Excerpts from a dataset |

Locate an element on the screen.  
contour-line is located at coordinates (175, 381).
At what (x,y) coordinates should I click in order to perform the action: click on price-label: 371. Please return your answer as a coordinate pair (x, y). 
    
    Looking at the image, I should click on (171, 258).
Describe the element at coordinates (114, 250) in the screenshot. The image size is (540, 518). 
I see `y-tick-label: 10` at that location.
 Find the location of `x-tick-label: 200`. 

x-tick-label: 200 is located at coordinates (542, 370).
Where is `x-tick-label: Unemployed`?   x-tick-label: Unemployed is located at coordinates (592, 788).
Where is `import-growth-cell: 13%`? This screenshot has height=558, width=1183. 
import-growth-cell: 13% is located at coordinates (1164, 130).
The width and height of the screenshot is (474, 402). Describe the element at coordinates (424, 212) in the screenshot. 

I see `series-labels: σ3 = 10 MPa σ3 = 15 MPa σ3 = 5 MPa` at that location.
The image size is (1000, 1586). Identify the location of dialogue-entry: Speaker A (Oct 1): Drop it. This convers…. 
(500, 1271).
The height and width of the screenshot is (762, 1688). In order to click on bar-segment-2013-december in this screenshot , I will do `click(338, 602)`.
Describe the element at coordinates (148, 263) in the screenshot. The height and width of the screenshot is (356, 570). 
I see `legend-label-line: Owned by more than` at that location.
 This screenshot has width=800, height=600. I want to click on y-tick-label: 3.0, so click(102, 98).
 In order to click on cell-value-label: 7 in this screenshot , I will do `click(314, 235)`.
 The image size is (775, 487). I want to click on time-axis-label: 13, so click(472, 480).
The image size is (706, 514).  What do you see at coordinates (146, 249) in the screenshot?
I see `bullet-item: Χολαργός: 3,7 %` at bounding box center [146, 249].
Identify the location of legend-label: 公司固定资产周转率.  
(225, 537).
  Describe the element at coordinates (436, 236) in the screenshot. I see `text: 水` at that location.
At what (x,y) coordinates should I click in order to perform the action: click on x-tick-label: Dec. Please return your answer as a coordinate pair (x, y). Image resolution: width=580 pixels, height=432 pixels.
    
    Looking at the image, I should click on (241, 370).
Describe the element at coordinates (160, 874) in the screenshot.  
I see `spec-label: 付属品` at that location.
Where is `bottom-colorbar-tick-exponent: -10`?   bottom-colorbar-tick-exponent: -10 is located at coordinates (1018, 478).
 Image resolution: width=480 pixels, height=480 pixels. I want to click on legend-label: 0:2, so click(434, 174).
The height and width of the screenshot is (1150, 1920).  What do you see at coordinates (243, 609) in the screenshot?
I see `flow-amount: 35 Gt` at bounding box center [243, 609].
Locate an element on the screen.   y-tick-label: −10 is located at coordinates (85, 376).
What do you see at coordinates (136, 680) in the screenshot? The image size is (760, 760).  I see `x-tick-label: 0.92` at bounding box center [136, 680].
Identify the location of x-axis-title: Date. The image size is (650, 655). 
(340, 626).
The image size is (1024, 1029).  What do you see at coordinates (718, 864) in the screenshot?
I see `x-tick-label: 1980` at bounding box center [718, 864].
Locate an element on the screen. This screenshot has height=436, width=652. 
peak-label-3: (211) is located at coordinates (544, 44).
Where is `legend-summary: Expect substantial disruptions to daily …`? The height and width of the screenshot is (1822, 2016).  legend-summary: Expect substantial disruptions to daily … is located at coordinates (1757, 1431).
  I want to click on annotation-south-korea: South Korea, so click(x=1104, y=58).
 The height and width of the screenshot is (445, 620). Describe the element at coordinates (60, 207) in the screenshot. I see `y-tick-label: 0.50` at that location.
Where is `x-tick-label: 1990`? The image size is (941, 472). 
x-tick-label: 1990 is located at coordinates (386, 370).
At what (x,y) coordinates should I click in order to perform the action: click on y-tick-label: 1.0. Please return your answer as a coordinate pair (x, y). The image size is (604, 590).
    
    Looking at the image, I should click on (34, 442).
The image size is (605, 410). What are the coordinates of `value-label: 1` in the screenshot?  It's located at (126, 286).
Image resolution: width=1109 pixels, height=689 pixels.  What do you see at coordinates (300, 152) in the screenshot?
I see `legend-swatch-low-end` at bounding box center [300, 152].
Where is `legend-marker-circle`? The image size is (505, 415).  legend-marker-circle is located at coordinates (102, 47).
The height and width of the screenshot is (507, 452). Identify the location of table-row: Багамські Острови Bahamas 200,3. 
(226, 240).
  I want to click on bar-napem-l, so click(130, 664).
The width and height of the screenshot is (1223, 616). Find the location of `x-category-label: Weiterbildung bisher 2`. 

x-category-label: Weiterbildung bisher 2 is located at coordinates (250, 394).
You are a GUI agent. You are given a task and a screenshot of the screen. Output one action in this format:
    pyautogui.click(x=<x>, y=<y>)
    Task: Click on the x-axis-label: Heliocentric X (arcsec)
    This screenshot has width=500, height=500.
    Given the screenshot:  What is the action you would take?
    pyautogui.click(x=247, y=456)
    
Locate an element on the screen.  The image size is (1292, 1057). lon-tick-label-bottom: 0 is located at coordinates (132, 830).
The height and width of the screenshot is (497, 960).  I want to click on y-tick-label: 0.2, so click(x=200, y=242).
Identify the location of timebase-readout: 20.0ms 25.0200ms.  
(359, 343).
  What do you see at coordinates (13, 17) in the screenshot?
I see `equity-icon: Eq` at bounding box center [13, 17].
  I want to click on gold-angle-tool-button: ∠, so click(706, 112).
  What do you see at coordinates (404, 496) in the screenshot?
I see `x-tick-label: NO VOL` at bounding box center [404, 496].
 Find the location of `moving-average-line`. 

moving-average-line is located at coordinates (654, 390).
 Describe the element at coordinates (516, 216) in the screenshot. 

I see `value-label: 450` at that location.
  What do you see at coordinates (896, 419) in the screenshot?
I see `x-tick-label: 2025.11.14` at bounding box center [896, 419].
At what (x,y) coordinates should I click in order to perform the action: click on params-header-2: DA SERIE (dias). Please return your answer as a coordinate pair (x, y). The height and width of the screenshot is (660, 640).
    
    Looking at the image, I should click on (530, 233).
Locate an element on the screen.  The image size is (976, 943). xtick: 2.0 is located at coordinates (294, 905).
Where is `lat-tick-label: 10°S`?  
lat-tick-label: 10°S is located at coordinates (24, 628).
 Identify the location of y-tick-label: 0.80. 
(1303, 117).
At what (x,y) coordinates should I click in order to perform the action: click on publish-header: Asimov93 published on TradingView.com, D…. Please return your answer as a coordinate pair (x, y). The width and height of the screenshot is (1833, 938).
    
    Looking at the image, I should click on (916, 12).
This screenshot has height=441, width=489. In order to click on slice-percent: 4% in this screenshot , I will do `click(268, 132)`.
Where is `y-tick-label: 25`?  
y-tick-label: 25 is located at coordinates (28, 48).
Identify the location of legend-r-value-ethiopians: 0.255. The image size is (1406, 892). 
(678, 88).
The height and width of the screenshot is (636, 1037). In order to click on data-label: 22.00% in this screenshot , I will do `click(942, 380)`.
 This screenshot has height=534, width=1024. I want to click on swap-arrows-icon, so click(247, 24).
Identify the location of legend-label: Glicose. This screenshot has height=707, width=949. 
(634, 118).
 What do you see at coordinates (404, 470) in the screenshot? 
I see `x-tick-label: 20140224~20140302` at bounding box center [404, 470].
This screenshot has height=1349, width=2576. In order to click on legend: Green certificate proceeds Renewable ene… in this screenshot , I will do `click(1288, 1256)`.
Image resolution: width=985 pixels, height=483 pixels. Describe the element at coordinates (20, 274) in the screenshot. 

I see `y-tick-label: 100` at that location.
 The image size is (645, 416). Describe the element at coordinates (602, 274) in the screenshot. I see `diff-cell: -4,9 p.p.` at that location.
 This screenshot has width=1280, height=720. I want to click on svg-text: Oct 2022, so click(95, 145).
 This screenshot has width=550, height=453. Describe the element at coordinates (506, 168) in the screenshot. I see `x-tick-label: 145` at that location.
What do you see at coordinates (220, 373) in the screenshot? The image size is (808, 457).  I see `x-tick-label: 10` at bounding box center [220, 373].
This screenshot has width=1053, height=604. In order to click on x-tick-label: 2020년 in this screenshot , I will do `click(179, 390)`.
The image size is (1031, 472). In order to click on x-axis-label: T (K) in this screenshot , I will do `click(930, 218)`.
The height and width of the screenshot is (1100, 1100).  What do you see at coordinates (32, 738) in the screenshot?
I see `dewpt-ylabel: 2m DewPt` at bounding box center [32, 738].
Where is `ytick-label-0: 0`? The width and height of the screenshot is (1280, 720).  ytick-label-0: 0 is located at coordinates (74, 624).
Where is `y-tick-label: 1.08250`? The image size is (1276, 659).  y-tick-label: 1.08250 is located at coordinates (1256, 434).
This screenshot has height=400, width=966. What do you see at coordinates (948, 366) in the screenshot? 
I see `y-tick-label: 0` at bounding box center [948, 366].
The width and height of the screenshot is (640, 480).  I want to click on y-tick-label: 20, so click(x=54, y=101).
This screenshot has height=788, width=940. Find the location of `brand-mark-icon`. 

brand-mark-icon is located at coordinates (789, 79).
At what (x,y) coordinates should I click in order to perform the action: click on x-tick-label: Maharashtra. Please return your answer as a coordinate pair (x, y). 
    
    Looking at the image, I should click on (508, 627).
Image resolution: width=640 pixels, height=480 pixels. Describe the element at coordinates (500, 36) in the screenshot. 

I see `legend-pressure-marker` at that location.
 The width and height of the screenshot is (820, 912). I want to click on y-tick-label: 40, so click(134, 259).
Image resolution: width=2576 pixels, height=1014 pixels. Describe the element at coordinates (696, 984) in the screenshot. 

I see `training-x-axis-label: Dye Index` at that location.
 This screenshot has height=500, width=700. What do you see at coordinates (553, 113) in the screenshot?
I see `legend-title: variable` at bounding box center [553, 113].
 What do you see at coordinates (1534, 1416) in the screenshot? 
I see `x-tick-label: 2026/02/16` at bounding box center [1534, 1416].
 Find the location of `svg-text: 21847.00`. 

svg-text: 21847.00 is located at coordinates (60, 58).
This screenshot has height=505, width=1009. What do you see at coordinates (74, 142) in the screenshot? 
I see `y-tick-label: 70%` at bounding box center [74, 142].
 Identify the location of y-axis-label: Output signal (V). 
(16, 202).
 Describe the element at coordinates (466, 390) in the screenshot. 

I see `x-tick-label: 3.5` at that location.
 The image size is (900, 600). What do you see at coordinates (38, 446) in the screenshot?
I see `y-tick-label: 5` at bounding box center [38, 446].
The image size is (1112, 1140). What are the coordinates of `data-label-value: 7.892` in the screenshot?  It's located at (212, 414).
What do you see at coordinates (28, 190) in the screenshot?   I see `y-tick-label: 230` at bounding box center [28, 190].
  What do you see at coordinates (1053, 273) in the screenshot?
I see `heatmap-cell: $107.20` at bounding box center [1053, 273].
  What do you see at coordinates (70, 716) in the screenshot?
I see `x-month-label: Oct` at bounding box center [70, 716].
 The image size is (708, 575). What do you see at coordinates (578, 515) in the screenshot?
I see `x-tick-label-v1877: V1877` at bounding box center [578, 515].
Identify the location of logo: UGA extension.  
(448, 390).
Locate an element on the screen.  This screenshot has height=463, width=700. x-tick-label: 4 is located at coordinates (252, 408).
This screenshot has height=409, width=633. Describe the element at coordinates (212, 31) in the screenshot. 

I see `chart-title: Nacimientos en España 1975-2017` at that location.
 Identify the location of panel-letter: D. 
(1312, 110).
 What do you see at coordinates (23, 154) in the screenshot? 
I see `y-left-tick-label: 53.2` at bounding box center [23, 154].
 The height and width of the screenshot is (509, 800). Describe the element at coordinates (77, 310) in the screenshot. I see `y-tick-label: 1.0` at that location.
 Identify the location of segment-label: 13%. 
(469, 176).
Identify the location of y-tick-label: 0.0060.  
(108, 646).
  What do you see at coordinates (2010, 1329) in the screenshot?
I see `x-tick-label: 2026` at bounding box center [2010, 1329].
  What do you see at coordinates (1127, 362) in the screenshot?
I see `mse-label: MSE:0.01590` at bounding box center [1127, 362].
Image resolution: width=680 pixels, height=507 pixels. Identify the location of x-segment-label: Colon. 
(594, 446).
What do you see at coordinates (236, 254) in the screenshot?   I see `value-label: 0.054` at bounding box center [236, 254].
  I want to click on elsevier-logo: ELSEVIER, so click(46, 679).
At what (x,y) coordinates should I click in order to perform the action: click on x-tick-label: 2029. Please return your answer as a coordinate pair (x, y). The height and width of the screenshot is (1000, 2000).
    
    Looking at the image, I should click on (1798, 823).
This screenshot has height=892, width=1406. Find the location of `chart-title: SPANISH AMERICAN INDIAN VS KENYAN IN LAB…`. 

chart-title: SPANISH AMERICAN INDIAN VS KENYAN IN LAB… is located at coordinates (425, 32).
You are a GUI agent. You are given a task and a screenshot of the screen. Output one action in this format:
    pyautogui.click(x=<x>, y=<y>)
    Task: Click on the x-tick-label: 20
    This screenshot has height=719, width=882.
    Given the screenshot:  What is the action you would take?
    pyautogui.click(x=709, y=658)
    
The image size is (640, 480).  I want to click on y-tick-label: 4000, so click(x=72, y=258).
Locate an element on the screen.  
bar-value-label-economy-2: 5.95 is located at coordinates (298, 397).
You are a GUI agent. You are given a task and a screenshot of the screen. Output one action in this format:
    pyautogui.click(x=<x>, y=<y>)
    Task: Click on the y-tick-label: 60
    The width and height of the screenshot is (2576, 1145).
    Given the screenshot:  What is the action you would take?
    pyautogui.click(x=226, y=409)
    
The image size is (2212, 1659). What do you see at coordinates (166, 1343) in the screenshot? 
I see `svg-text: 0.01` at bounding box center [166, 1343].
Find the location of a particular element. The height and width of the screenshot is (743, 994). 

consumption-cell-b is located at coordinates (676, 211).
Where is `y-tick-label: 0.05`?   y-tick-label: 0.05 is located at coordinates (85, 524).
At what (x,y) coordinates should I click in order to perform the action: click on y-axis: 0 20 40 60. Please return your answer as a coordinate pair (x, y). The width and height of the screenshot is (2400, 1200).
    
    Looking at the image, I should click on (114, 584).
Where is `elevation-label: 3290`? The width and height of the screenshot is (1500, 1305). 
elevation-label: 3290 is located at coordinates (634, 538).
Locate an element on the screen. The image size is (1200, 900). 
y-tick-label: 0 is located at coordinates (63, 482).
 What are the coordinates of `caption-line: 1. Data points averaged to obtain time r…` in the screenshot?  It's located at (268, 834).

WRITTEN TASK | Which lines in the material above contain the string "icon", with case counting? Report each of those lines in full.

ANSWER BOX |
I see `equity-icon: Eq` at bounding box center [13, 17].
 This screenshot has height=534, width=1024. I want to click on swap-arrows-icon, so click(247, 24).
This screenshot has height=788, width=940. Find the location of `brand-mark-icon`. 
brand-mark-icon is located at coordinates (789, 79).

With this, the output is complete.